## Instructions to follow
Go through the listing below and reproduce it word for word.

## Extracted records
* * *
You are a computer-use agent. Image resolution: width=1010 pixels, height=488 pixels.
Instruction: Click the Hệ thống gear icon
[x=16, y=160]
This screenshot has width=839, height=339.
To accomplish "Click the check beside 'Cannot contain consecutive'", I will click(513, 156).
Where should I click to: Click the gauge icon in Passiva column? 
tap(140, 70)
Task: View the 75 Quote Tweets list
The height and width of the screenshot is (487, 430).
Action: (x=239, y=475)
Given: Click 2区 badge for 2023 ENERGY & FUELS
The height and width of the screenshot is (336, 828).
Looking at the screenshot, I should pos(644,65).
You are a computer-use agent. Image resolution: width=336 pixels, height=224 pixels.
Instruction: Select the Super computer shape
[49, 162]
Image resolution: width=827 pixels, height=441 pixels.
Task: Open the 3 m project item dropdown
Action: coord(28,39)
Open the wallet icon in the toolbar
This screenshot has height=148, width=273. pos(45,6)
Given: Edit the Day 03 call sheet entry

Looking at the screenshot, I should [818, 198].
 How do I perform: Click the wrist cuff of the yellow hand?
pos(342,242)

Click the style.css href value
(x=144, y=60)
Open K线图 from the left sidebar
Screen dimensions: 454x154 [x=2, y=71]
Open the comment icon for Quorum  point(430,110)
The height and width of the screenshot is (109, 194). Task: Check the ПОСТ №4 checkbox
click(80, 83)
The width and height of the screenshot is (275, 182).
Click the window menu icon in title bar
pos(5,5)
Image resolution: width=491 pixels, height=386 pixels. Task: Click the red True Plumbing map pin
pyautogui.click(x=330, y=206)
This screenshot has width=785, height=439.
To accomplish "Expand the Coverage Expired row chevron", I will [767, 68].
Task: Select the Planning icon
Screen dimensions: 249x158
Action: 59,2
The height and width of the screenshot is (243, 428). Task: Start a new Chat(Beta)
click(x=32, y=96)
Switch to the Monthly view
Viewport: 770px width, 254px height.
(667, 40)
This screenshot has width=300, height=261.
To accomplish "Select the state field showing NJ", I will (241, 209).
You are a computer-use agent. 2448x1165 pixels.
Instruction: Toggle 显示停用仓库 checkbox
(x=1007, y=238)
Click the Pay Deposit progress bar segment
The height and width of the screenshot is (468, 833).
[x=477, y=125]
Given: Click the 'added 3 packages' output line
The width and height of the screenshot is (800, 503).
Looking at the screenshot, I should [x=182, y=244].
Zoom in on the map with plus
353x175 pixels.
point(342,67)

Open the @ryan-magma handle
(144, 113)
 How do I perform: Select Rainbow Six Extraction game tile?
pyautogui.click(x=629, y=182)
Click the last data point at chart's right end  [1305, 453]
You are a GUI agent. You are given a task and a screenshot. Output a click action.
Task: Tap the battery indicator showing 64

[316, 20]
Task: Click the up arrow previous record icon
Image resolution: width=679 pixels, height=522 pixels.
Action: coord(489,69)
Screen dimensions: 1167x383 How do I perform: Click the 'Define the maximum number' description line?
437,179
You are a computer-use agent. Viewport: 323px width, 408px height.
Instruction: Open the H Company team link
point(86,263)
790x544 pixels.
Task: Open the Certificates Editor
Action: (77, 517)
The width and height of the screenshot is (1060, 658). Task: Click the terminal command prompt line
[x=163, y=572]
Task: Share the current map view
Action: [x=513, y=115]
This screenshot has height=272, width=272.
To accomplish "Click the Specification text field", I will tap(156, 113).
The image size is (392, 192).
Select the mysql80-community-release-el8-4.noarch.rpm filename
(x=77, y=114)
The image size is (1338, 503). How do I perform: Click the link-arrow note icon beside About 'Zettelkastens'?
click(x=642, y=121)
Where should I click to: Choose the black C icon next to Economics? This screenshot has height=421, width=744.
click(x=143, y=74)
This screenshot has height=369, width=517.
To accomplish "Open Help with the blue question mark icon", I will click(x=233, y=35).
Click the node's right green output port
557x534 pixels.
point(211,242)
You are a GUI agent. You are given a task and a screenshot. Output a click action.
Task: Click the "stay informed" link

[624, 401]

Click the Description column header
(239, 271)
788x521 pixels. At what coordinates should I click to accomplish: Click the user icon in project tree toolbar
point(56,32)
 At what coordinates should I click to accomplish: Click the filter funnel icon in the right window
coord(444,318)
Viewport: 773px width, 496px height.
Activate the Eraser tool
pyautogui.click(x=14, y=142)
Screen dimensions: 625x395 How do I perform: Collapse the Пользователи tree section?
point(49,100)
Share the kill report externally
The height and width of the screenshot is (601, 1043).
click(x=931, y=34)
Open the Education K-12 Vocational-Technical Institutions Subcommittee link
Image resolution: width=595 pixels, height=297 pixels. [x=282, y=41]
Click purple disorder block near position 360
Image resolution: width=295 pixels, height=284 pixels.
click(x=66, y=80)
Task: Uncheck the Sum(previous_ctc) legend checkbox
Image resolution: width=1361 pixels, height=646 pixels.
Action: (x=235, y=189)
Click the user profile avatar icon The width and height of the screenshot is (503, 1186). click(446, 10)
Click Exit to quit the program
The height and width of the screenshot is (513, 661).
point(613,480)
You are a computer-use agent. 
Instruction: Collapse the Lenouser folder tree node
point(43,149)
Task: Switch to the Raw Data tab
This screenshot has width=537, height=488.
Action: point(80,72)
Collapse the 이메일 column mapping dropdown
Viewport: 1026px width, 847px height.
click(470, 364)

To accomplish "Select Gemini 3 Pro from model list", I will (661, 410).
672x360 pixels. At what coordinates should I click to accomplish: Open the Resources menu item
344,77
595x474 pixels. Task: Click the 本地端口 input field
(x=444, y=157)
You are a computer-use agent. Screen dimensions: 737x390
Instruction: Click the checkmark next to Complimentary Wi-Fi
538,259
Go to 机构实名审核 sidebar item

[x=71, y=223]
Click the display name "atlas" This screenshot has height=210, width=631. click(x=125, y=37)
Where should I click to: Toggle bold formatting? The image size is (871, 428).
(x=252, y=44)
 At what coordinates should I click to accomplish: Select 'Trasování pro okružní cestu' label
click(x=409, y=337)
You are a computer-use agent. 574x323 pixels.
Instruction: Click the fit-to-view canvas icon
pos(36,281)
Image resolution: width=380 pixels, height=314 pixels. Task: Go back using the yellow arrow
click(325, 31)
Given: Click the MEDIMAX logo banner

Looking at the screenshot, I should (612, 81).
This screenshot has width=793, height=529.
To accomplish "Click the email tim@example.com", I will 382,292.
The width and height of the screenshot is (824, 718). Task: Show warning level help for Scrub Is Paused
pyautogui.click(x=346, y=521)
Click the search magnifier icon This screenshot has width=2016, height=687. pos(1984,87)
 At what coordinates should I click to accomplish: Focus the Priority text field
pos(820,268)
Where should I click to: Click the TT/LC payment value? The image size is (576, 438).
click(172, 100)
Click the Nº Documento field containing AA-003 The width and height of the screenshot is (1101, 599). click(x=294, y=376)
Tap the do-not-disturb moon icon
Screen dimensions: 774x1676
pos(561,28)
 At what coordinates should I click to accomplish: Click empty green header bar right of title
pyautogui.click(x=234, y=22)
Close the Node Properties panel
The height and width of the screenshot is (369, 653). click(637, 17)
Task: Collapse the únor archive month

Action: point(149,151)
* * *
## Task response
You are a computer-use agent. Image resolution: width=1010 pixels, height=488 pixels.
Instruction: Click the Hệ thống gear icon
[x=16, y=160]
This screenshot has width=839, height=339.
To accomplish "Click the check beside 'Cannot contain consecutive'", I will click(513, 156).
Where should I click to: Click the gauge icon in Passiva column? 
tap(140, 70)
Task: View the 75 Quote Tweets list
The height and width of the screenshot is (487, 430).
Action: (x=239, y=475)
Given: Click 2区 badge for 2023 ENERGY & FUELS
The height and width of the screenshot is (336, 828).
Looking at the screenshot, I should pos(644,65).
You are a computer-use agent. Image resolution: width=336 pixels, height=224 pixels.
Instruction: Select the Super computer shape
[49, 162]
Image resolution: width=827 pixels, height=441 pixels.
Task: Open the 3 m project item dropdown
Action: coord(28,39)
Open the wallet icon in the toolbar
This screenshot has height=148, width=273. pos(45,6)
Given: Edit the Day 03 call sheet entry

Looking at the screenshot, I should [818, 198].
 How do I perform: Click the wrist cuff of the yellow hand?
pos(342,242)

Click the style.css href value
(x=144, y=60)
Open K线图 from the left sidebar
Screen dimensions: 454x154 [x=2, y=71]
Open the comment icon for Quorum  point(430,110)
The height and width of the screenshot is (109, 194). Task: Check the ПОСТ №4 checkbox
click(80, 83)
The width and height of the screenshot is (275, 182).
Click the window menu icon in title bar
pos(5,5)
Image resolution: width=491 pixels, height=386 pixels. Task: Click the red True Plumbing map pin
pyautogui.click(x=330, y=206)
This screenshot has width=785, height=439.
To accomplish "Expand the Coverage Expired row chevron", I will [767, 68].
Task: Select the Planning icon
Screen dimensions: 249x158
Action: 59,2
The height and width of the screenshot is (243, 428). Task: Start a new Chat(Beta)
click(x=32, y=96)
Switch to the Monthly view
Viewport: 770px width, 254px height.
(667, 40)
This screenshot has width=300, height=261.
To accomplish "Select the state field showing NJ", I will (241, 209).
You are a computer-use agent. 2448x1165 pixels.
Instruction: Toggle 显示停用仓库 checkbox
(x=1007, y=238)
Click the Pay Deposit progress bar segment
The height and width of the screenshot is (468, 833).
[x=477, y=125]
Given: Click the 'added 3 packages' output line
The width and height of the screenshot is (800, 503).
Looking at the screenshot, I should [x=182, y=244].
Zoom in on the map with plus
353x175 pixels.
point(342,67)

Open the @ryan-magma handle
(144, 113)
 How do I perform: Select Rainbow Six Extraction game tile?
pyautogui.click(x=629, y=182)
Click the last data point at chart's right end  [1305, 453]
You are a GUI agent. You are given a task and a screenshot. Output a click action.
Task: Tap the battery indicator showing 64

[316, 20]
Task: Click the up arrow previous record icon
Image resolution: width=679 pixels, height=522 pixels.
Action: coord(489,69)
Screen dimensions: 1167x383 How do I perform: Click the 'Define the maximum number' description line?
437,179
You are a computer-use agent. Viewport: 323px width, 408px height.
Instruction: Open the H Company team link
point(86,263)
790x544 pixels.
Task: Open the Certificates Editor
Action: (77, 517)
The width and height of the screenshot is (1060, 658). Task: Click the terminal command prompt line
[x=163, y=572]
Task: Share the current map view
Action: [x=513, y=115]
This screenshot has height=272, width=272.
To accomplish "Click the Specification text field", I will tap(156, 113).
The image size is (392, 192).
Select the mysql80-community-release-el8-4.noarch.rpm filename
(x=77, y=114)
The image size is (1338, 503). How do I perform: Click the link-arrow note icon beside About 'Zettelkastens'?
click(x=642, y=121)
Where should I click to: Choose the black C icon next to Economics? This screenshot has height=421, width=744.
click(x=143, y=74)
This screenshot has height=369, width=517.
To accomplish "Open Help with the blue question mark icon", I will click(x=233, y=35).
Click the node's right green output port
557x534 pixels.
point(211,242)
You are a GUI agent. You are given a task and a screenshot. Output a click action.
Task: Click the "stay informed" link

[624, 401]

Click the Description column header
(239, 271)
788x521 pixels. At what coordinates should I click to accomplish: Click the user icon in project tree toolbar
point(56,32)
 At what coordinates should I click to accomplish: Click the filter funnel icon in the right window
coord(444,318)
Viewport: 773px width, 496px height.
Activate the Eraser tool
pyautogui.click(x=14, y=142)
Screen dimensions: 625x395 How do I perform: Collapse the Пользователи tree section?
point(49,100)
Share the kill report externally
The height and width of the screenshot is (601, 1043).
click(x=931, y=34)
Open the Education K-12 Vocational-Technical Institutions Subcommittee link
Image resolution: width=595 pixels, height=297 pixels. [x=282, y=41]
Click purple disorder block near position 360
Image resolution: width=295 pixels, height=284 pixels.
click(x=66, y=80)
Task: Uncheck the Sum(previous_ctc) legend checkbox
Image resolution: width=1361 pixels, height=646 pixels.
Action: (x=235, y=189)
Click the user profile avatar icon The width and height of the screenshot is (503, 1186). click(446, 10)
Click Exit to quit the program
The height and width of the screenshot is (513, 661).
point(613,480)
You are a computer-use agent. 
Instruction: Collapse the Lenouser folder tree node
point(43,149)
Task: Switch to the Raw Data tab
This screenshot has width=537, height=488.
Action: point(80,72)
Collapse the 이메일 column mapping dropdown
Viewport: 1026px width, 847px height.
click(470, 364)

To accomplish "Select Gemini 3 Pro from model list", I will (661, 410).
672x360 pixels. At what coordinates should I click to accomplish: Open the Resources menu item
344,77
595x474 pixels. Task: Click the 本地端口 input field
(x=444, y=157)
You are a computer-use agent. Screen dimensions: 737x390
Instruction: Click the checkmark next to Complimentary Wi-Fi
538,259
Go to 机构实名审核 sidebar item

[x=71, y=223]
Click the display name "atlas" This screenshot has height=210, width=631. click(x=125, y=37)
Where should I click to: Toggle bold formatting? The image size is (871, 428).
(x=252, y=44)
 At what coordinates should I click to accomplish: Select 'Trasování pro okružní cestu' label
click(x=409, y=337)
You are a computer-use agent. 574x323 pixels.
Instruction: Click the fit-to-view canvas icon
pos(36,281)
Image resolution: width=380 pixels, height=314 pixels. Task: Go back using the yellow arrow
click(325, 31)
Given: Click the MEDIMAX logo banner

Looking at the screenshot, I should (612, 81).
This screenshot has width=793, height=529.
To accomplish "Click the email tim@example.com", I will 382,292.
The width and height of the screenshot is (824, 718). Task: Show warning level help for Scrub Is Paused
pyautogui.click(x=346, y=521)
Click the search magnifier icon This screenshot has width=2016, height=687. pos(1984,87)
 At what coordinates should I click to accomplish: Focus the Priority text field
pos(820,268)
Where should I click to: Click the TT/LC payment value? The image size is (576, 438).
click(172, 100)
Click the Nº Documento field containing AA-003 The width and height of the screenshot is (1101, 599). click(x=294, y=376)
Tap the do-not-disturb moon icon
Screen dimensions: 774x1676
pos(561,28)
 At what coordinates should I click to accomplish: Click empty green header bar right of title
pyautogui.click(x=234, y=22)
Close the Node Properties panel
The height and width of the screenshot is (369, 653). click(637, 17)
Task: Collapse the únor archive month

Action: point(149,151)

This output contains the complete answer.